Set up a linear system and solve. The sum of two integers is 45. The larger integer is 3 less than twice the smaller. Find the two integers.

Answer

**step1 Define the unknown integers**

We need to find two integers. Let's call the smaller integer 'x' and the larger integer 'y'. This helps us to represent the unknown values in the problem.
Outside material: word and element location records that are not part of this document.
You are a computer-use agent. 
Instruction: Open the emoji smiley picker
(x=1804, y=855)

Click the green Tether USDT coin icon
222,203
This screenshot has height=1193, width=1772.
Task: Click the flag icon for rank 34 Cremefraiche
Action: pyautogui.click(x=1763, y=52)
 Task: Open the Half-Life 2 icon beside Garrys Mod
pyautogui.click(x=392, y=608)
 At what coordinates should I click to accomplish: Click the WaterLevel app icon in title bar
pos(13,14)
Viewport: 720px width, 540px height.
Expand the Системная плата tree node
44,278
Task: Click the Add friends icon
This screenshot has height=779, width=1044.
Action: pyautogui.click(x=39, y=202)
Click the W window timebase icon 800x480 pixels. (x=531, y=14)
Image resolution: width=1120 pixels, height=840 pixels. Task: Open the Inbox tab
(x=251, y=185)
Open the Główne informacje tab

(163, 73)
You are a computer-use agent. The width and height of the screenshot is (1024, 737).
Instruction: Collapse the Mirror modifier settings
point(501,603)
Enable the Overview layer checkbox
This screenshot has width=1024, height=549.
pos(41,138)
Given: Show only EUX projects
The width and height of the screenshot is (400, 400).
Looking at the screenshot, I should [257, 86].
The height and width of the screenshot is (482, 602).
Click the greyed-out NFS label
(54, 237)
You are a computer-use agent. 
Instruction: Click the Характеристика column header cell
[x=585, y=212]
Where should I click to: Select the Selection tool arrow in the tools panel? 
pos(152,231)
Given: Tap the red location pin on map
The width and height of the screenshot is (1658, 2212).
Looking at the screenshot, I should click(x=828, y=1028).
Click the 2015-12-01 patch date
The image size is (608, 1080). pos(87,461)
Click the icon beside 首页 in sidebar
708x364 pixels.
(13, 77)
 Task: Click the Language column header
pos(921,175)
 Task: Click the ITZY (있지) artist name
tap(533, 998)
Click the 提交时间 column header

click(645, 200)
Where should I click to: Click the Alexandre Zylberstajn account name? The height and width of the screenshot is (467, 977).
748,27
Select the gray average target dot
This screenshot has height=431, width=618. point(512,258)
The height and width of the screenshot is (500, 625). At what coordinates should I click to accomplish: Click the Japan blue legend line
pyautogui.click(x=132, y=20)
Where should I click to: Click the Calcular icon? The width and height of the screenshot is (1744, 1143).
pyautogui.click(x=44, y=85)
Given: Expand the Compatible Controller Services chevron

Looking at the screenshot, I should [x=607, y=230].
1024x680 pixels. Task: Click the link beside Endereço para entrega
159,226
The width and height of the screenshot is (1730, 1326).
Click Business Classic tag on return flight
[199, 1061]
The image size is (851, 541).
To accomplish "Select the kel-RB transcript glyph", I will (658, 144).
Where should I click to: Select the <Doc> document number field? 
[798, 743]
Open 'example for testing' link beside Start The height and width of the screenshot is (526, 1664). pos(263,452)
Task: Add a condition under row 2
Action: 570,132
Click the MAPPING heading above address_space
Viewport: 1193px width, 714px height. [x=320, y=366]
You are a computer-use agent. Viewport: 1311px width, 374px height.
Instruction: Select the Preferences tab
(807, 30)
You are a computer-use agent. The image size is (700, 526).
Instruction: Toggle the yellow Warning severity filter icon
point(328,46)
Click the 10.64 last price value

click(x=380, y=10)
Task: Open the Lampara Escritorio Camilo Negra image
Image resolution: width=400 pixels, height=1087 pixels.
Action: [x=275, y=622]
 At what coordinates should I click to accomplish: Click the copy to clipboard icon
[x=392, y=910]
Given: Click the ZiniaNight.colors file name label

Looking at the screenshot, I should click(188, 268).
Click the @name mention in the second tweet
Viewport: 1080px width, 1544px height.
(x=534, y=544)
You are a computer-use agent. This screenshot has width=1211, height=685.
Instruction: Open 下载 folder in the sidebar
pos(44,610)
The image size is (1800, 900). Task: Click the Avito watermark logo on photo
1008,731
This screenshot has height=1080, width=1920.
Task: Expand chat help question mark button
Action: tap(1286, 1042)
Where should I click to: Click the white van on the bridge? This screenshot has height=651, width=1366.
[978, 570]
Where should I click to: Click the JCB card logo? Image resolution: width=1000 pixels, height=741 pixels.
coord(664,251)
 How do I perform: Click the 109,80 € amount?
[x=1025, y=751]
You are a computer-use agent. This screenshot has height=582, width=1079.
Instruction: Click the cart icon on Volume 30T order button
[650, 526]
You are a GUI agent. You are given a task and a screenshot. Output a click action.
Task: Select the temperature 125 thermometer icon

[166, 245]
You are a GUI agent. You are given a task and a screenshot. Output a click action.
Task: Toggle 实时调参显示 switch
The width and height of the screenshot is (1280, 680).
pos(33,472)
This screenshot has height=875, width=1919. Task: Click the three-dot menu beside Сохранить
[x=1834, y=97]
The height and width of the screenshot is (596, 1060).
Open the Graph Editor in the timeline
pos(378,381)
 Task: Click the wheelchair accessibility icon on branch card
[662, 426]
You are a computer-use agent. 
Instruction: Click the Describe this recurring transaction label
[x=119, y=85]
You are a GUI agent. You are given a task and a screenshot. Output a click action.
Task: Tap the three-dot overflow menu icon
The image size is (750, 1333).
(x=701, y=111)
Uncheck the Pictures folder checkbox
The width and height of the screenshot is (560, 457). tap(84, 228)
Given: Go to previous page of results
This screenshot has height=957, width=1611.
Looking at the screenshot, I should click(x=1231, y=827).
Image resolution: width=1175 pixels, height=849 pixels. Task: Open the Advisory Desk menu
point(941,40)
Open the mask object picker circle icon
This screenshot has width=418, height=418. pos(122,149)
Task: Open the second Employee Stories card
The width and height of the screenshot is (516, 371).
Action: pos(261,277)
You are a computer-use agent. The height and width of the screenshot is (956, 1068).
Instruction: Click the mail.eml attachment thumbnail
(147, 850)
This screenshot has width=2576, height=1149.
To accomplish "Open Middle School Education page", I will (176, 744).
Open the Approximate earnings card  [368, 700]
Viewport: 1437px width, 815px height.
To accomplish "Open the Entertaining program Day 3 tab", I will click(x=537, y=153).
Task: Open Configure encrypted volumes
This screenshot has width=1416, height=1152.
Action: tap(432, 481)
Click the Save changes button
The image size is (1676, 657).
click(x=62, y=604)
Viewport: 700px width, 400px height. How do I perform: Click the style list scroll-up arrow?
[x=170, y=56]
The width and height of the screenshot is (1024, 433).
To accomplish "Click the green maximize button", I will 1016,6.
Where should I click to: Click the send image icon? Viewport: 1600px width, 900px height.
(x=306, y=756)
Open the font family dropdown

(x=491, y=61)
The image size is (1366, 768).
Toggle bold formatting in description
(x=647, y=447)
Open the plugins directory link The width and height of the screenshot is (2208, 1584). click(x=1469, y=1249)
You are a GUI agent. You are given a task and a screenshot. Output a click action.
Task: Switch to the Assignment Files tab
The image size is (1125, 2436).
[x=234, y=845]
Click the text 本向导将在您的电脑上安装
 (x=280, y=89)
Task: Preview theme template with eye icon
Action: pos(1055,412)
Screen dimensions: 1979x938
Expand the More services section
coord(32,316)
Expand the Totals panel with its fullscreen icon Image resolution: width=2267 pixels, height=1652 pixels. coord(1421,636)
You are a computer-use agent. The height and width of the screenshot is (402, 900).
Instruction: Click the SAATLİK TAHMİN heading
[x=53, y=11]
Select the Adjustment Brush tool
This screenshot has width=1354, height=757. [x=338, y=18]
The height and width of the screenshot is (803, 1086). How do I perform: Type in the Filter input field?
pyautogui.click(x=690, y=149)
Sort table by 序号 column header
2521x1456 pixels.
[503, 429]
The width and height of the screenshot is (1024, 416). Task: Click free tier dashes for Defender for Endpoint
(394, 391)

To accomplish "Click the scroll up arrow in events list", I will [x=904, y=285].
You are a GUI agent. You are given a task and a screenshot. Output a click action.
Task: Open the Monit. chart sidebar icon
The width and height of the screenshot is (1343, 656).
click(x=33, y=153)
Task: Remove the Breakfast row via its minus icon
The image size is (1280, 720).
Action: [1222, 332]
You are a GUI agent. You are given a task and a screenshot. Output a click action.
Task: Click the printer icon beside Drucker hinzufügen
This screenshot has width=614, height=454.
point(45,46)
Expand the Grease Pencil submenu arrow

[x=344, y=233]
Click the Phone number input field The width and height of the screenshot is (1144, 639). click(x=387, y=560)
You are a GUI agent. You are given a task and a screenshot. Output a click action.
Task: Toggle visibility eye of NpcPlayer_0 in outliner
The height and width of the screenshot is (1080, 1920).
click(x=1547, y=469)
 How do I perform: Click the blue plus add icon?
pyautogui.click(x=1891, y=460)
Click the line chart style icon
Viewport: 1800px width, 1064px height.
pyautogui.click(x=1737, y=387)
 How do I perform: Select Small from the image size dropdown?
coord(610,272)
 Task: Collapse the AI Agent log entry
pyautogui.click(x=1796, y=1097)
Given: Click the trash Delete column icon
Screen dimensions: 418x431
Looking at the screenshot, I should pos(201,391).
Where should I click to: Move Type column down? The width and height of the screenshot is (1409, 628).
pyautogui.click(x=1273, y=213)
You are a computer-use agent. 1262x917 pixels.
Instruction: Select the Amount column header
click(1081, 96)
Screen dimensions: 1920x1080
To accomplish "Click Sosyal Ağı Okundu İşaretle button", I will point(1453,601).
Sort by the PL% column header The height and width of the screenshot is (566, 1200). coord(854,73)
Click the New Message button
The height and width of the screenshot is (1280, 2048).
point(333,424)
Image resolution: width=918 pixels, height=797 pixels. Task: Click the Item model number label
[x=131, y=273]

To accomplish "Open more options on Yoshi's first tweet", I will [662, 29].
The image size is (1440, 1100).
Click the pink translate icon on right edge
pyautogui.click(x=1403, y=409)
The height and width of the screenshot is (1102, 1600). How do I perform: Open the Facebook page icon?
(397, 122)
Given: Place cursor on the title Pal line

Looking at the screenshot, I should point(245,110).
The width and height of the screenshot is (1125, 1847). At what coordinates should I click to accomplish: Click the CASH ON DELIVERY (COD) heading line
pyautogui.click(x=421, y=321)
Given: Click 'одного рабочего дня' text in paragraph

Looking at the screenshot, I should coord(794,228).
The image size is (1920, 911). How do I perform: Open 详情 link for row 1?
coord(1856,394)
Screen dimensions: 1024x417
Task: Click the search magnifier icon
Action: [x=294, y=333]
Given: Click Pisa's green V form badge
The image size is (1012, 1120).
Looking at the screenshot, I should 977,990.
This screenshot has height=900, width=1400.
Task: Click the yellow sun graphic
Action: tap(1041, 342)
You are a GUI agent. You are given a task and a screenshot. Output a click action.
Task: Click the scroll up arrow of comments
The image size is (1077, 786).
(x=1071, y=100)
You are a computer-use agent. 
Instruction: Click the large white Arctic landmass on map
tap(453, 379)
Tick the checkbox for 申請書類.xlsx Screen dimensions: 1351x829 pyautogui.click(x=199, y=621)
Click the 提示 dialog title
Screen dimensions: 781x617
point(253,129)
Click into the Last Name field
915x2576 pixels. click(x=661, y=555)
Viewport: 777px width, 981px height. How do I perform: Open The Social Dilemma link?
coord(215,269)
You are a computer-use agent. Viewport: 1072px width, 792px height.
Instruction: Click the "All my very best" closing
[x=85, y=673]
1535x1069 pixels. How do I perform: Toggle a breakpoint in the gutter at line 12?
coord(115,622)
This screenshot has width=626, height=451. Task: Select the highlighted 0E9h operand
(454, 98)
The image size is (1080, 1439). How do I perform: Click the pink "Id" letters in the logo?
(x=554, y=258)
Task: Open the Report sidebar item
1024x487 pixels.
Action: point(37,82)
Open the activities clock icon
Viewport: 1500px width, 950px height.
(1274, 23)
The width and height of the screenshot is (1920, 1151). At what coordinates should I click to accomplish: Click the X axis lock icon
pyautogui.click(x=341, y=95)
**step2 Formulate the first equation based on their sum**

The problem states that the sum of the two integers is 45. We can write this as an equation where 'x' (the smaller integer) plus 'y' (the larger integer) equals 45.

$$x + y = 45$$

**step3 Formulate the second equation based on their relationship**

The problem also states that the larger integer ('y') is 3 less than twice the smaller integer ('x'). To express "twice the smaller integer," we multiply 'x' by 2. To express "3 less than" that value, we subtract 3.

$$y = 2x - 3$$

**step4 Solve the system of equations using substitution**

Now we have two equations. We can substitute the expression for 'y' from the second equation into the first equation. This will give us an equation with only one variable, 'x', which we can then solve.

$$x + (2x - 3) = 45$$

Combine like terms:

$$3x - 3 = 45$$

Add 3 to both sides of the equation:

$$3x = 45 + 3$$

$$3x = 48$$

Divide both sides by 3 to find the value of x:

$$x = \frac{48}{3}$$

$$x = 16$$

**step5 Find the value of the larger integer**

Now that we have the value for the smaller integer 'x' (which is 16), we can substitute it back into the second equation ($$y = 2x - 3$$) to find the value of the larger integer 'y'.

$$y = 2 \times 16 - 3$$

Perform the multiplication:

$$y = 32 - 3$$

Perform the subtraction:

$$y = 29$$

**step6 Verify the integers and state the answer**

We found the two integers to be 16 and 29. Let's check if they satisfy both conditions:
1. Their sum is 45: $$16 + 29 = 45$$ (Correct)
2. The larger integer (29) is 3 less than twice the smaller (16): $$2 \times 16 - 3 = 32 - 3 = 29$$ (Correct)
Both conditions are met, so our integers are correct.